In realtà, così non è. La dottrina sociale della Chiesa essenzialmente diversa dalle due teorie "scientifiche", perché parte da presupposti radicalmente differenti. È una visione fondata non sul capitale o sui mezzi di produzione, ma sulla persona umana. La dottrina cattolica compie quindi il "salto" essenziale di non considerare il lavoro dall'uomo come semplice "merce". Essa afferma poi la centralità del "bene comune" e mostra grande attenzione ai temi del solidarismo e del cooperativismo (ben diverso dal collettivismo imposto) che tanti sviluppi avrebbero avuto nel tempo. La proprietà privata è accettata come diritto dell'individuo, così come la redistribuzione delle risorse a favore delle classi sociali più deboli; la ricchezza, in questa visuale, ha un fine sociale, la carità è più che mai cuore pulsante del messaggio cristiano. «Senza la carità non sarei nulla», come insegna Paolo. Al di là della radicale divergenza in tutto le due teorie economiche "scientifiche" si dipartono da una radice comune che permette di considerare il lavoro umano come merce; fatto che porta in sé la radice di una disumanizzazione possibile. Non è poi così importante se il lavoro-merce può essere trattato come un bene da acquisire, speculandovi sopra, o da ripartire collettivamente su indicazione statale, in modo fatalmente coercitivo.

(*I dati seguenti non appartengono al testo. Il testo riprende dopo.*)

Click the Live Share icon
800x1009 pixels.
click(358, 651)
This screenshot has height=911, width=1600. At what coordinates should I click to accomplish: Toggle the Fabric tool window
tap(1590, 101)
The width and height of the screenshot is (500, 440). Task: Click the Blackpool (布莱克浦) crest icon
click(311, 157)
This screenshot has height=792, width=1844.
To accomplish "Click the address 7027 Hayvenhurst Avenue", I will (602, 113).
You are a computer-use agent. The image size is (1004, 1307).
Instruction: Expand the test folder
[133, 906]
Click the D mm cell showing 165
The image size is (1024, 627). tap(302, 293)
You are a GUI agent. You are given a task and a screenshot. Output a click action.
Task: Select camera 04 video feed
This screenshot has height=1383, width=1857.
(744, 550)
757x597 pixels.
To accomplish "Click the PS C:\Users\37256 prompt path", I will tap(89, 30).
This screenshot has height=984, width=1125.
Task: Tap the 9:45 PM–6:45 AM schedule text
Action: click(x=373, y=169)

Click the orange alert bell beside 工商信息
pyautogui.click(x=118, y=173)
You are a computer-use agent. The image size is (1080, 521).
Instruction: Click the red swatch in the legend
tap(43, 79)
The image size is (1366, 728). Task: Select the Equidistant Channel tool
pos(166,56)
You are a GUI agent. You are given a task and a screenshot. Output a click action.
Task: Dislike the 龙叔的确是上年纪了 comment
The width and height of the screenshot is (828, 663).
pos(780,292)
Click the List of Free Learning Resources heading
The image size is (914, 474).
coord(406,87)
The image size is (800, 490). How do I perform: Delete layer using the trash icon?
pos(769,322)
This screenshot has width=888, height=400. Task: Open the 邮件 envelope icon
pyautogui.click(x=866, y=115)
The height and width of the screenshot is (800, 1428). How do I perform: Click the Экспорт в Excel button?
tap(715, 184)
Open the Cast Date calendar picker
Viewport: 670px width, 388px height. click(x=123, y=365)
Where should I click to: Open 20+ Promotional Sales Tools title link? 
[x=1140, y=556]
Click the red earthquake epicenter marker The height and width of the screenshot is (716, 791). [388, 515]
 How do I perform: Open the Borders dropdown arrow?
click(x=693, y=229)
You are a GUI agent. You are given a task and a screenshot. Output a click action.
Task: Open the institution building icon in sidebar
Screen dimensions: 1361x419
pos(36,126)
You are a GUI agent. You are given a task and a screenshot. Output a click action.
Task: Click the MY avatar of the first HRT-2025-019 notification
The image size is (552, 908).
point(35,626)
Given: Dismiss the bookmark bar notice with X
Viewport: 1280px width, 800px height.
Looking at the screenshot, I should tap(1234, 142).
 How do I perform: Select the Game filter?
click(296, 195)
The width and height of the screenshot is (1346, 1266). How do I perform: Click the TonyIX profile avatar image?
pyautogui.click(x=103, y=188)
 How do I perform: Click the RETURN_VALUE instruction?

La trasformazione implicita dell'uomo in merce e quindi in una "cosa" è un rischio sempre presente in teorie che non mettono al centro l'uomo stesso e il bene comune, che pongono l'uomo in funzione di un qualcos'altro che può essere il profitto nato dal plusvalore, o gli astratti interessi del proletariato o la produttività. La ricerca del bene di tutti e di ciascuno non ha molto in comune con la durissima coercizione imposta per il benessere del proletariato (basta leggere qualche pagina di quei campionari di orrori che sono Arcipelago Gulag di Solzenycin o I racconti di Kolima di Salamov); la libera iniziativa e il diritto alla proprietà privata, similmente, non hanno molto in comune con le raffinate speculazioni che hanno portato alla crisi di questi mesi. Il disastro della finanza creativa, dell'economia del debito, dimostra anche che certe critiche rivolte alla Dottrina sociale della Chiesa potevano essere risparmiate. Si era infatti scritto che la Dottrina sociale cattolica era "antiquata" se paragonata ai grandi perfezionamenti degli ultimi anni in materia di strumenti finanziari. Gli eventi hanno dimostrato che tali sviluppi nell'arte della finanza non erano poi così "perfezionati". Le parole del Papa, da Leone XIII ad oggi, sono e saranno più che mai preziose nel momento di sbandamento che il mondo attraversa dopo l'ennesimo fallimento delle "magnifiche sorti e progressive". Se non si pone Dio al centro dei nostri cuori, vi si pone Mammona: denaro, profitto, ideologia, tecnica. Ecco allora che fatalmente il posto dell'uomo, invece di assumere maggiore centralità per l'eliminazione di Dio, si riduce spaventosamente. Infatti, la vera fede in Dio si accompagna sempre con la centralità dell'uomo.